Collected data
*****

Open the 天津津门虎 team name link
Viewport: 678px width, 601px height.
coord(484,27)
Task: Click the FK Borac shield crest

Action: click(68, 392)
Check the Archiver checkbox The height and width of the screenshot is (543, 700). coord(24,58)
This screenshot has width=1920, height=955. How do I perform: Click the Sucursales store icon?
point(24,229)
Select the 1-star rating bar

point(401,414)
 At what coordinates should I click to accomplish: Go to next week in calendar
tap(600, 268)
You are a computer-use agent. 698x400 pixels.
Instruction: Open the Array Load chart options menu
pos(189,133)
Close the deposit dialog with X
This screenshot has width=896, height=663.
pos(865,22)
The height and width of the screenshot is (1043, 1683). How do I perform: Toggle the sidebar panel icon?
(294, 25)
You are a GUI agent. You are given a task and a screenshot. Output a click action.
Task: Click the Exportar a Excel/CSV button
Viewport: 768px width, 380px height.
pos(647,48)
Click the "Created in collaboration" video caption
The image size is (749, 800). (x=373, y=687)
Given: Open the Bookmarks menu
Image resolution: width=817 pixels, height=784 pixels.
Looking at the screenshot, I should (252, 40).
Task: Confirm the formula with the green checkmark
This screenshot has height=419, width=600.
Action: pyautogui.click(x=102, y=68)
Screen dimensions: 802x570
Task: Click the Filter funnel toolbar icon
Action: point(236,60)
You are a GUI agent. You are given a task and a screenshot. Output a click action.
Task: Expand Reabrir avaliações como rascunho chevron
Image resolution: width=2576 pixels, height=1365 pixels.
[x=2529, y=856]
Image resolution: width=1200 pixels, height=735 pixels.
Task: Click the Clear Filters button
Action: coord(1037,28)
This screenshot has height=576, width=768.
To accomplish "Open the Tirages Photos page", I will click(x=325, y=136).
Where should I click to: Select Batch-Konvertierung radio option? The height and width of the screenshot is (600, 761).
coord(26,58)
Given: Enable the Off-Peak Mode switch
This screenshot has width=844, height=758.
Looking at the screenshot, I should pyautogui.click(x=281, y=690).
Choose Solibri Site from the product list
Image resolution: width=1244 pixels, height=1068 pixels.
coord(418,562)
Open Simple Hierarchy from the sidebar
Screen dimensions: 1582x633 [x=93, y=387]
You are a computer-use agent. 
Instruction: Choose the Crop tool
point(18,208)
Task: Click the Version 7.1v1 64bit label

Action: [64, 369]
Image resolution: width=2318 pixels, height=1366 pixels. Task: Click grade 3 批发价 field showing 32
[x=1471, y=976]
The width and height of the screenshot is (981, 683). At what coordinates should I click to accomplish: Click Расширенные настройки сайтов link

*****

Please copy the lines above from the line with "At what coordinates should I click to accomplish: Go" up to and including the line with "Given: Open the Bookmarks menu", exactly as written and with nothing else.

# [ANSWER TO THE EXERCISE]
 At what coordinates should I click to accomplish: Go to next week in calendar
tap(600, 268)
You are a computer-use agent. 698x400 pixels.
Instruction: Open the Array Load chart options menu
pos(189,133)
Close the deposit dialog with X
This screenshot has width=896, height=663.
pos(865,22)
The height and width of the screenshot is (1043, 1683). How do I perform: Toggle the sidebar panel icon?
(294, 25)
You are a GUI agent. You are given a task and a screenshot. Output a click action.
Task: Click the Exportar a Excel/CSV button
Viewport: 768px width, 380px height.
pos(647,48)
Click the "Created in collaboration" video caption
The image size is (749, 800). (x=373, y=687)
Given: Open the Bookmarks menu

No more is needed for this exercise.